II. Neuer Tatbestand des § 13 VStGB: Verbrechen der Aggression (§ 13 Abs. 1 VStGB)
Das
Verbrechen der Aggression unterscheidet einerseits die Führung eines Angriffskrieges und andererseits eine sonstige Angriffshandlung, die ihrer Art, Schwere und ihrem Umfang nach eine offenkundige Verletzung der Charta der Vereinten Nationen darstellt (§ 13 Abs. 1 VStGB). Es wird mit lebenslanger Freiheitsstrafe bestraft.
1. Angriffskrieg und Angriffshandlungen
Erstmals ist das Führen eines Angriffskrieges strafbar. Dabei ist der Begriff des Angriffskrieges nicht gesetzlich definiert. Allerdings besteht Einigkeit, dass damit eine völkerrechtswidrige bewaffnete Aggression bezeichnet wird.7 Die dagegen wegen mangelnder Bestimmtheit (Art. 103 Abs. 2 GG) gegen § 80 StGB a.F. erhobenen Bedenken[7] können nun mit Rückgriff auf Artikel 8 bis Abs. 2 Satz 2 des Römischen Statutes (dazu unten II.2.) nur noch eingeschränkt erhoben werden. Der Tatbestand der pönalisierten Handlung wird damit konkreter beschrieben.[8]
Das Führen eines Angriffskrieges gilt als schwerste Form der Aggression und als Prototyp einer Angriffshandlung.[9] Diese ist durch Art. 8 bis Abs. 2 S. 1 des Römischen Statutes auch für § 13 VStGB definiert. Danach ist das Verbrechen der Aggression eine gegen die Souveränität, territoriale Unversehrtheit oder politische Unabhängigkeit gerichtete Angriffshandlung oder eine sonst mit der Charta der Vereinten Nationen unvereinbare Anwendung von Waffengewalt durch einen Staat. Auf die Aufzählung von Begehungsvarianten wird dabei verzichtet.
------------------------------------------------
## DIE AUFGABE
Gib den Abschnitt über das Verbrechen der Aggression wortgetreu wieder, und zwar alles von "II. Neuer Tatbestand" bis hinunter zu "lebenslanger Freiheitsstrafe bestraft.". Die nachstehende Auflistung steht in keinem Zusammenhang mit dem Textauszug.

## DATENSATZABSCHNITT
------------------------------------------------
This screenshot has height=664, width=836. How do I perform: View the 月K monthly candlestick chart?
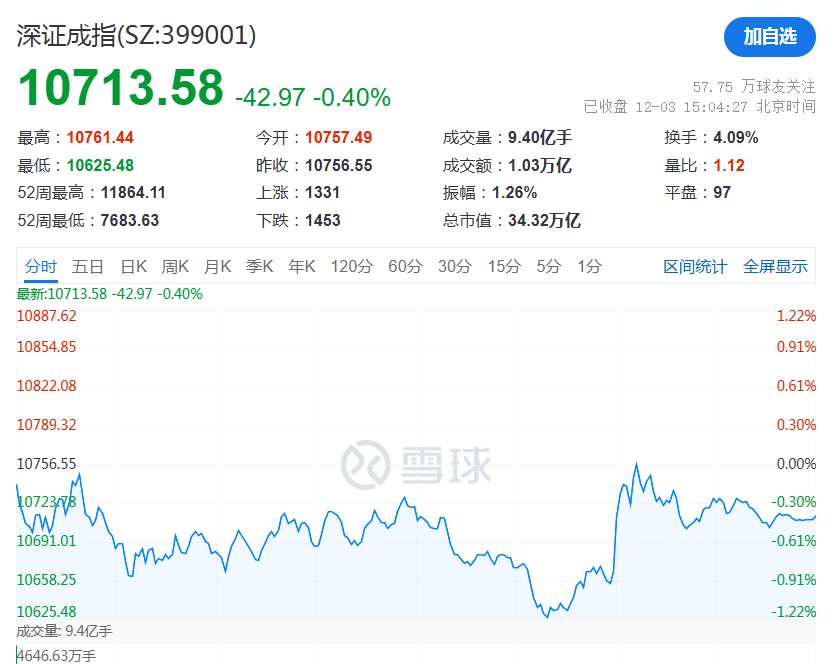[x=217, y=267]
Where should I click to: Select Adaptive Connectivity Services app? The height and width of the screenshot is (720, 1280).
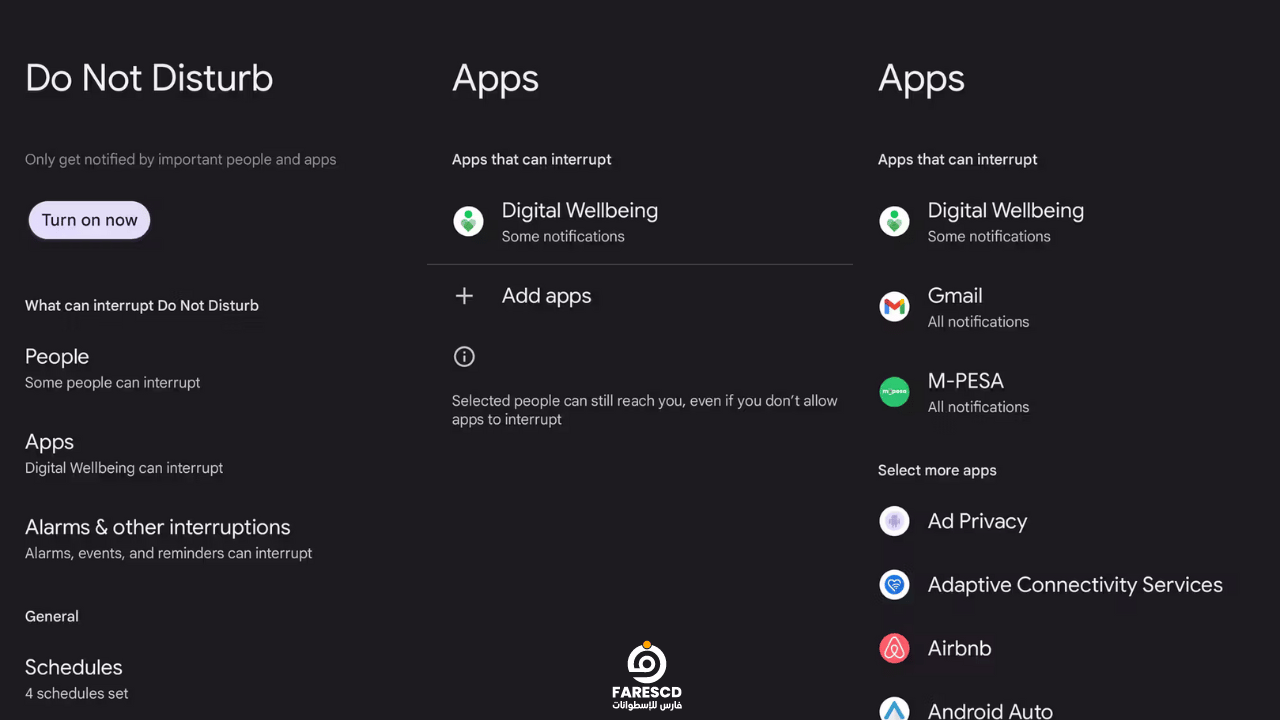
------------------------------------------------
## LÖSUNG DER AUFGABE
II. Neuer Tatbestand des § 13 VStGB: Verbrechen der Aggression (§ 13 Abs. 1 VStGB)
Das
Verbrechen der Aggression unterscheidet einerseits die Führung eines Angriffskrieges und andererseits eine sonstige Angriffshandlung, die ihrer Art, Schwere und ihrem Umfang nach eine offenkundige Verletzung der Charta der Vereinten Nationen darstellt (§ 13 Abs. 1 VStGB). Es wird mit lebenslanger Freiheitsstrafe bestraft.